The two most beautiful films of February, after the sun by Charlotte Wells and The Fablemen e Steven Spielberg, each in their own way explores the mysteries of adulthood seen through the eyes of a child. On the one hand, an 11-year-old girl who is going on vacation to Turkey with her father; on the other hand, a teenager, an undisguised double of the director himself, who falls in love with cinema and the tools available, makes small films with friends who have ambitions of big Hollywood productions. In the two feature films, there is an atmosphere of carelessness and randomness, characteristic of this period of childhood when identity is affirmed through the many experiences that every person lives.

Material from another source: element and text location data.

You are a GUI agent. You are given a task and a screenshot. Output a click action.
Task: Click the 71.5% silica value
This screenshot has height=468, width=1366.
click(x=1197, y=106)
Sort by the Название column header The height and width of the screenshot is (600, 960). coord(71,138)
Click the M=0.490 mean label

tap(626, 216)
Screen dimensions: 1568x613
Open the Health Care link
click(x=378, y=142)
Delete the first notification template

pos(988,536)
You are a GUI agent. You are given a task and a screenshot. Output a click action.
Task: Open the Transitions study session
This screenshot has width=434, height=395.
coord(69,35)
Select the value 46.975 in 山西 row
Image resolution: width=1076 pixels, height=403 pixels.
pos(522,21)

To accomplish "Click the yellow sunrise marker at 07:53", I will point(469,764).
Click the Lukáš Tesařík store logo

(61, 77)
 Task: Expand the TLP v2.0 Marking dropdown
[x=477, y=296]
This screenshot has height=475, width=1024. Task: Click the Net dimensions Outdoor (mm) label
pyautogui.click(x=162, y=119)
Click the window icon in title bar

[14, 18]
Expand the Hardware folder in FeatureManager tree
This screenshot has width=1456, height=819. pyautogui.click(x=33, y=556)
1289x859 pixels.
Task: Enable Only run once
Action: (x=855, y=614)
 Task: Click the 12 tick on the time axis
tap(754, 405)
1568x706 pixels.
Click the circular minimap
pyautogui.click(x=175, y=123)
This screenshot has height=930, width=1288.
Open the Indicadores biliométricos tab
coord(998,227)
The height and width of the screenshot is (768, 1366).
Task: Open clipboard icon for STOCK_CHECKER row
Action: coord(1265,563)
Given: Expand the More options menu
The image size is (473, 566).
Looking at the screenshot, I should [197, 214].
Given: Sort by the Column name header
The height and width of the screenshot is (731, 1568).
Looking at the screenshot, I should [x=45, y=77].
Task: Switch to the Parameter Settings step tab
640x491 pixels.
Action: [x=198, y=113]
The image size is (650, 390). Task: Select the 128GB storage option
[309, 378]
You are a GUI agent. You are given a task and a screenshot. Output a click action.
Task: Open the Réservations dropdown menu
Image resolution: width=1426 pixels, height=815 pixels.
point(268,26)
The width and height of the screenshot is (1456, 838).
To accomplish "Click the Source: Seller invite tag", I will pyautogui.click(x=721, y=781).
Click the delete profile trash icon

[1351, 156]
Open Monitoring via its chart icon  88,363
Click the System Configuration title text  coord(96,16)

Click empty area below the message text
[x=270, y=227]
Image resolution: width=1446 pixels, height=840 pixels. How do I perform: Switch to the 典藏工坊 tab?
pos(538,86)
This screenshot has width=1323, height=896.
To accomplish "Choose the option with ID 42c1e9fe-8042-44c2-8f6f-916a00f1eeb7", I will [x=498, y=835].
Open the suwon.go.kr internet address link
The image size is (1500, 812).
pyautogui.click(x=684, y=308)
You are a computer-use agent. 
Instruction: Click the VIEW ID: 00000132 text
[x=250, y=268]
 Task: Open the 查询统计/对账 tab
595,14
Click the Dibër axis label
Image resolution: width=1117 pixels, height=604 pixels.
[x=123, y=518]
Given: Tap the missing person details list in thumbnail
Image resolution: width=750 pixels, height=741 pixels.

But very soon the euphoria subsides and the end of innocence sounds. The images, captured by the two young heroes, aim less to immortalize a moment filled with magic and vitality, during which children and parents would be more united than ever, than to reveal what posterity until then did not discover with his eyes. . The camera goes beyond its status as a tool to become a power with sometimes dramatic consequences. IN The Fablemen, the seventh art arrives in Sammy Fabelman’s life in an explosion of dizzying violence, which he will never stop reproducing, with his toys and an amateur camera, as if to remove the original trauma of the fiction. A few years later, around a key scene, the outcome of which will be kept silent, it is the same medium that will reveal untold family secrets and create new wounds.

In his house after the sun, the unspoken are ubiquitous. And where Spielberg’s film tries to shed light on them to better bring peace to a painful past, Charlotte Wells collects fragments of life and frontal ellipses that will have something to disturb the viewer. Where is the film taking us? What key to understanding should we look for at the bottom of these images? We feel that these parties have a special, almost fatal tenor. after the sun it certainly evokes the complexities of a relationship between a father who can be guessed as absent, unhappy, angry with himself and his daughter who is slowly progressing towards adolescence (first friendships, first emotions and first rebellions).